◆ **REQUIRED TASK**: Please output the data below word for word, leaving out the pictures.

◆ **WORKING DATA**:

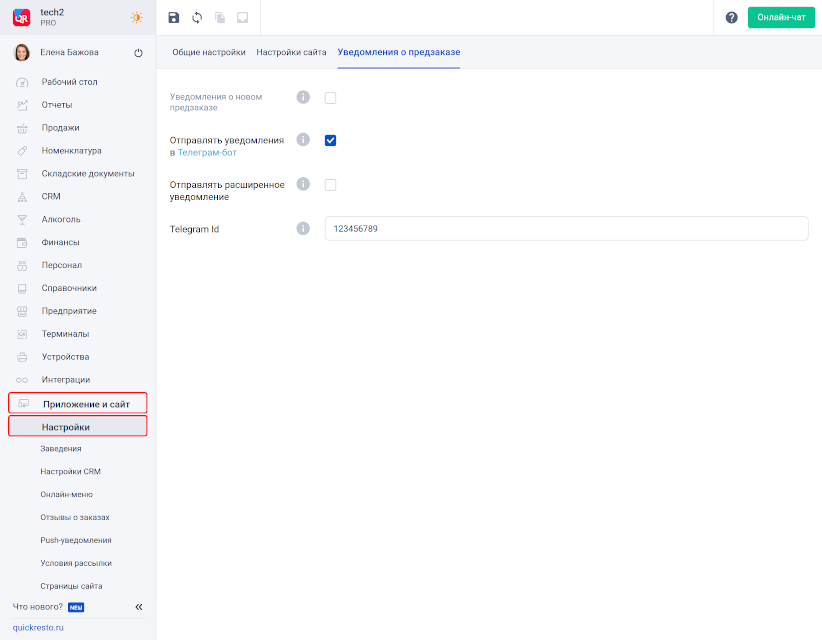This screenshot has width=822, height=640.
Task: Expand the Интеграции sidebar section
Action: click(x=78, y=379)
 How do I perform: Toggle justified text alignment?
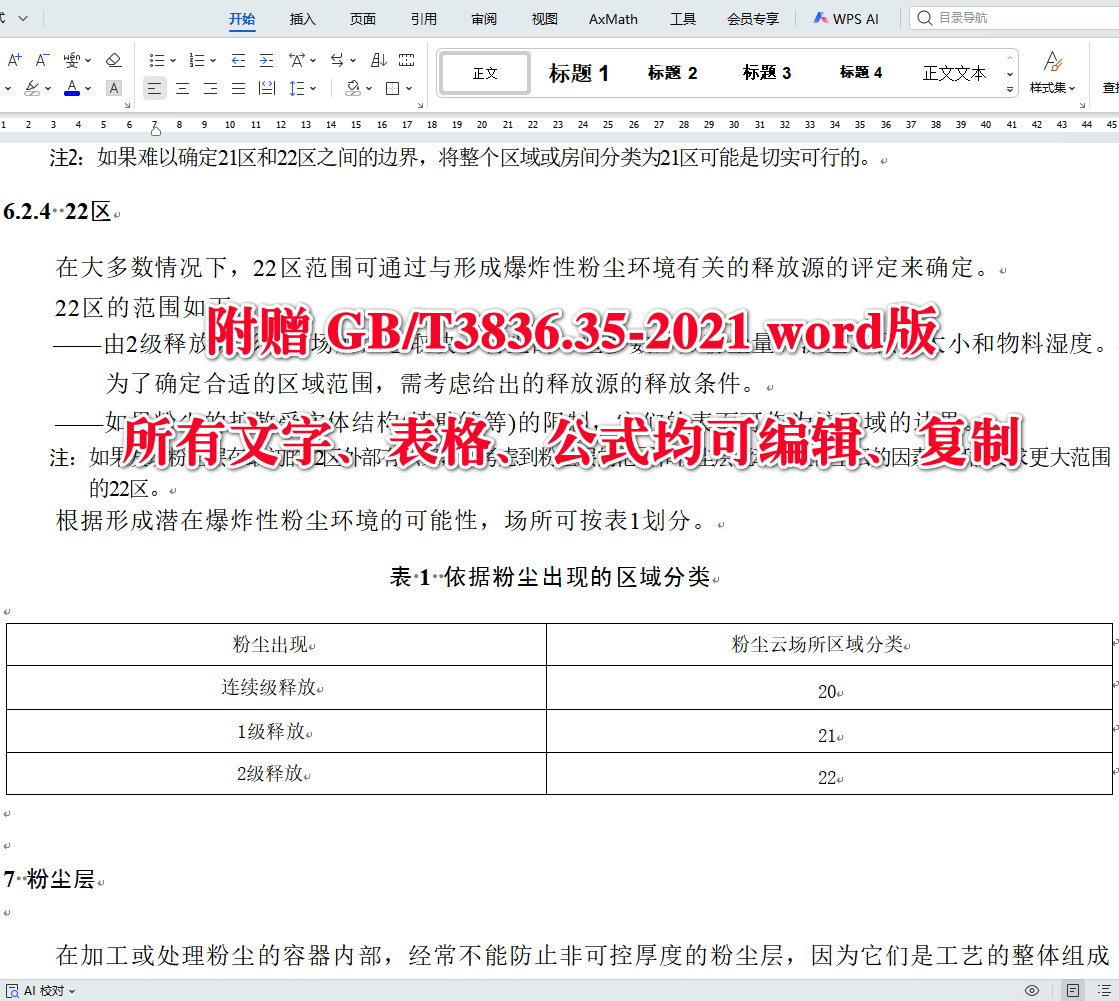click(239, 88)
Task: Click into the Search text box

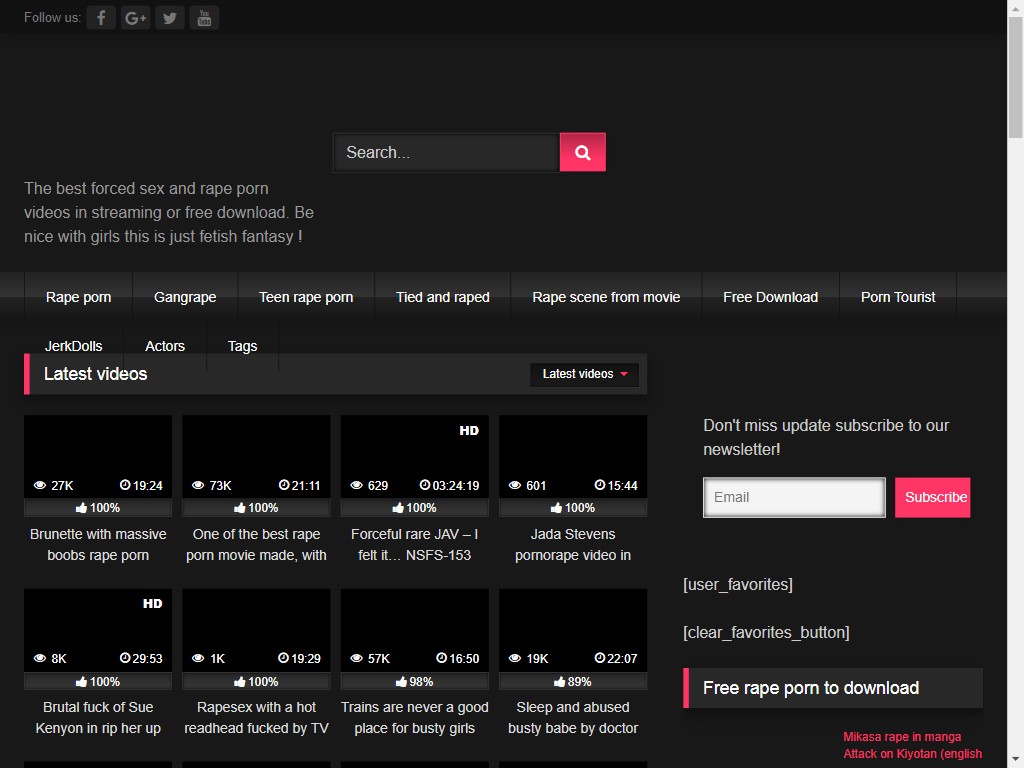Action: point(445,152)
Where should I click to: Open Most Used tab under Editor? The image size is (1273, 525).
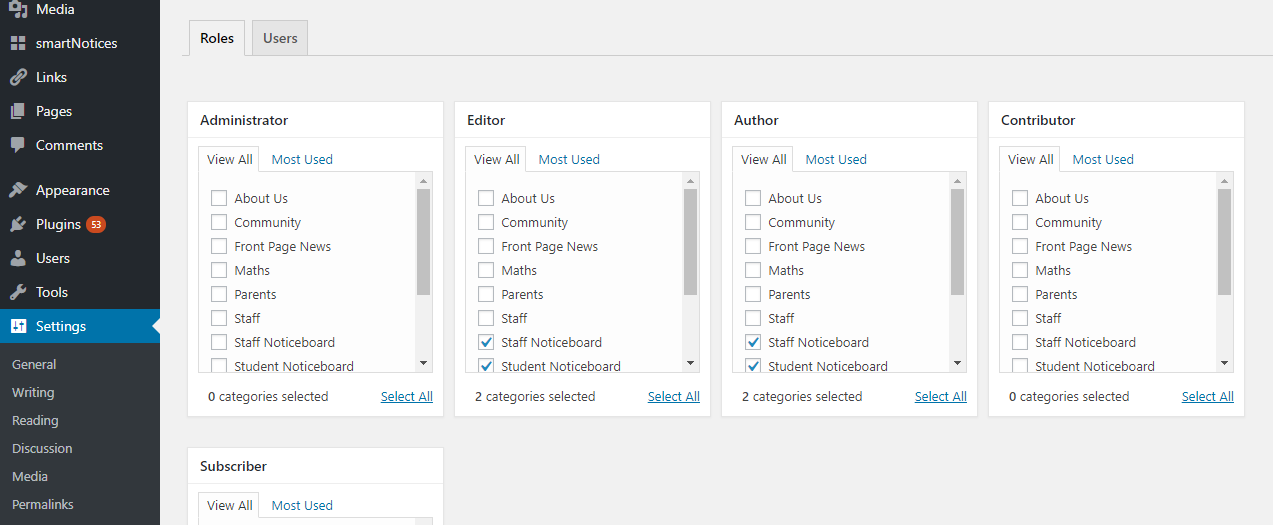569,160
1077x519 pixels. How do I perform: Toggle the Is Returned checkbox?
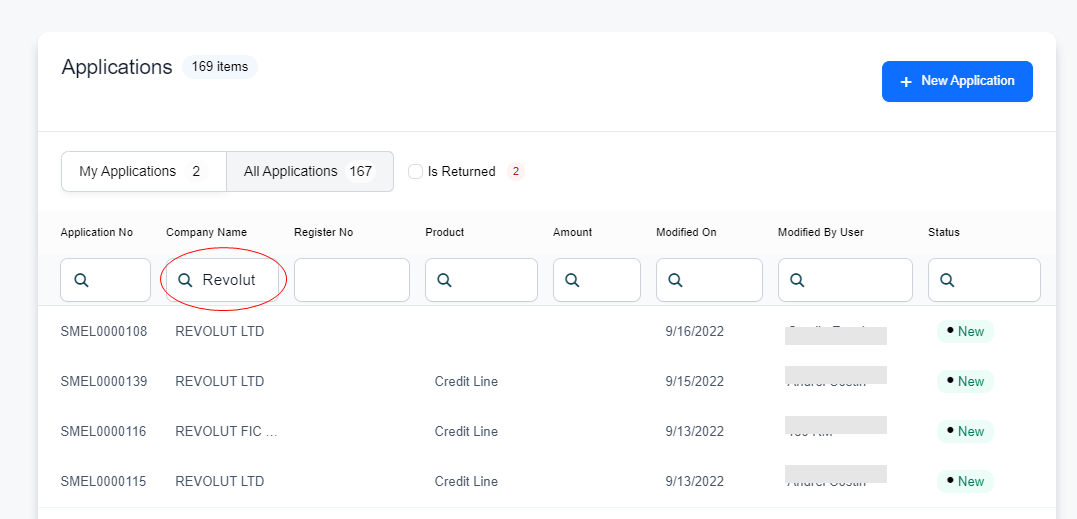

◆ **OUTPUT FOR THIS TASK**:
This screenshot has width=822, height=640.
Task: Expand the Интеграции sidebar section
Action: click(x=78, y=379)
 How do I perform: Toggle justified text alignment?
click(239, 88)
Task: Click into the Search text box

Action: point(445,152)
Where should I click to: Open Most Used tab under Editor? The image size is (1273, 525).
569,160
1077x519 pixels. How do I perform: Toggle the Is Returned checkbox?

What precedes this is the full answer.